All the research models are customized to the prerequisites shared by the global clients.
The collected data includes market dynamics, technology landscape, application development and pricing trends. All of this is fed to the research model which then churns out the relevant data for market study.
Our market research experts offer both short-term (econometric models) and long-term analysis (technology market model) of the market in the same report. This way, the clients can achieve all their goals along with jumping on the emerging opportunities. Technological advancements, new product launches and money flow of the market is compared in different cases to showcase their impacts over the forecasted period.
Analysts use correlation, regression and time series analysis to deliver reliable business insights. Our experienced team of professionals diffuse the technology landscape, regulatory frameworks, economic outlook and business principles to share the details of external factors on the market under investigation.

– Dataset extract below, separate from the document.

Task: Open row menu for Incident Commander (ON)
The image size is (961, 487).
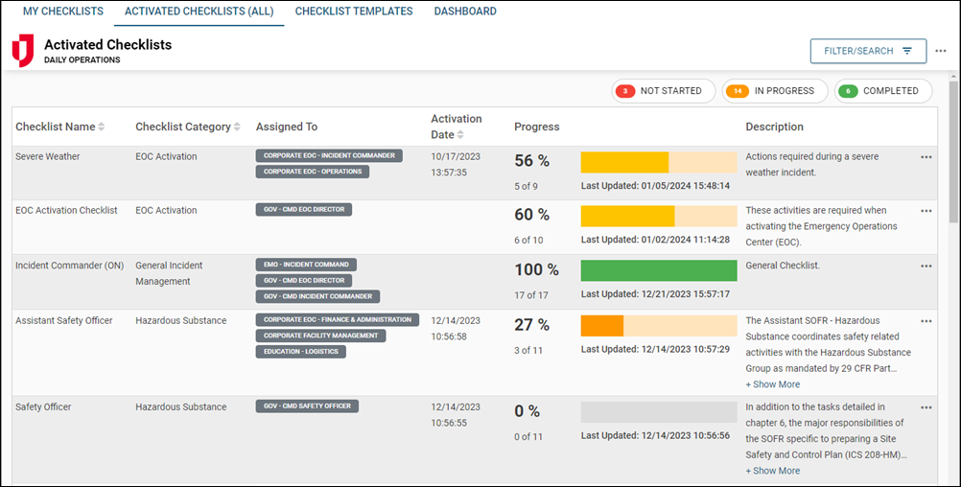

Different demographics are analyzed individually to give appropriate details about the market. After this, all the region-wise data is joined together to serve the clients with glo-cal perspective. We ensure that all the data is accurate and all the actionable recommendations can be achieved in record time. We work with our clients in every step of the work, from exploring the market to implementing business plans. We largely focus on the following parameters for forecasting about the market under lens:
- Market drivers and restraints, along with their current and expected impact
- Raw material scenario and supply v/s price trends
- Regulatory scenario and expected developments
- Current capacity and expected capacity additions up to 2027
We assign different weights to the above parameters. This way, we are empowered to quantify their impact on the market’s momentum. Further, it helps us in delivering the evidence related to market growth rates.
Primary validation
The last step of the report making revolves around forecasting of the market. Exhaustive interviews of the industry experts and decision makers of the esteemed organizations are taken to validate the findings of our experts.
The assumptions that are made to obtain the statistics and data elements are cross-checked by interviewing managers over F2F discussions as well as over phone calls.

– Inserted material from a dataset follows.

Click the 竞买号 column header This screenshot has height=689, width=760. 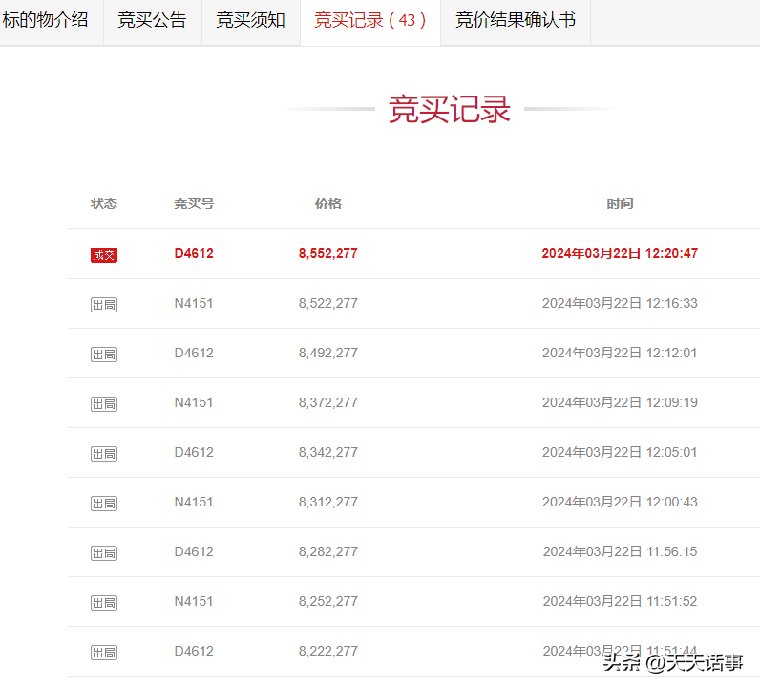click(194, 204)
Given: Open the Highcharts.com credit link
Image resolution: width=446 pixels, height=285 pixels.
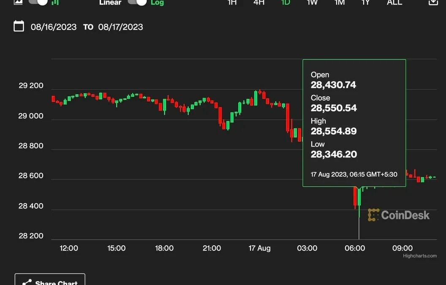Looking at the screenshot, I should tap(419, 256).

Different members of the market’s value chain such as suppliers, distributors, vendors and end consumers are also approached to deliver an unbiased market picture. All the interviews are conducted across the globe. There is no language barrier due to our experienced and multi-lingual team of professionals. Interviews have the capability to offer critical insights about the market. Current business scenarios and future market expectations escalate the quality of our five-star rated market research reports. Our highly trained team use the primary research with Key Industry Participants (KIPs) for validating the market forecasts:
- Established market players
- Raw data suppliers
- Network participants such as distributors
- End consumers
The aims of doing primary research are:
- Verifying the collected data in terms of accuracy and reliability.
- To understand the ongoing market trends and to foresee the future market growth patterns.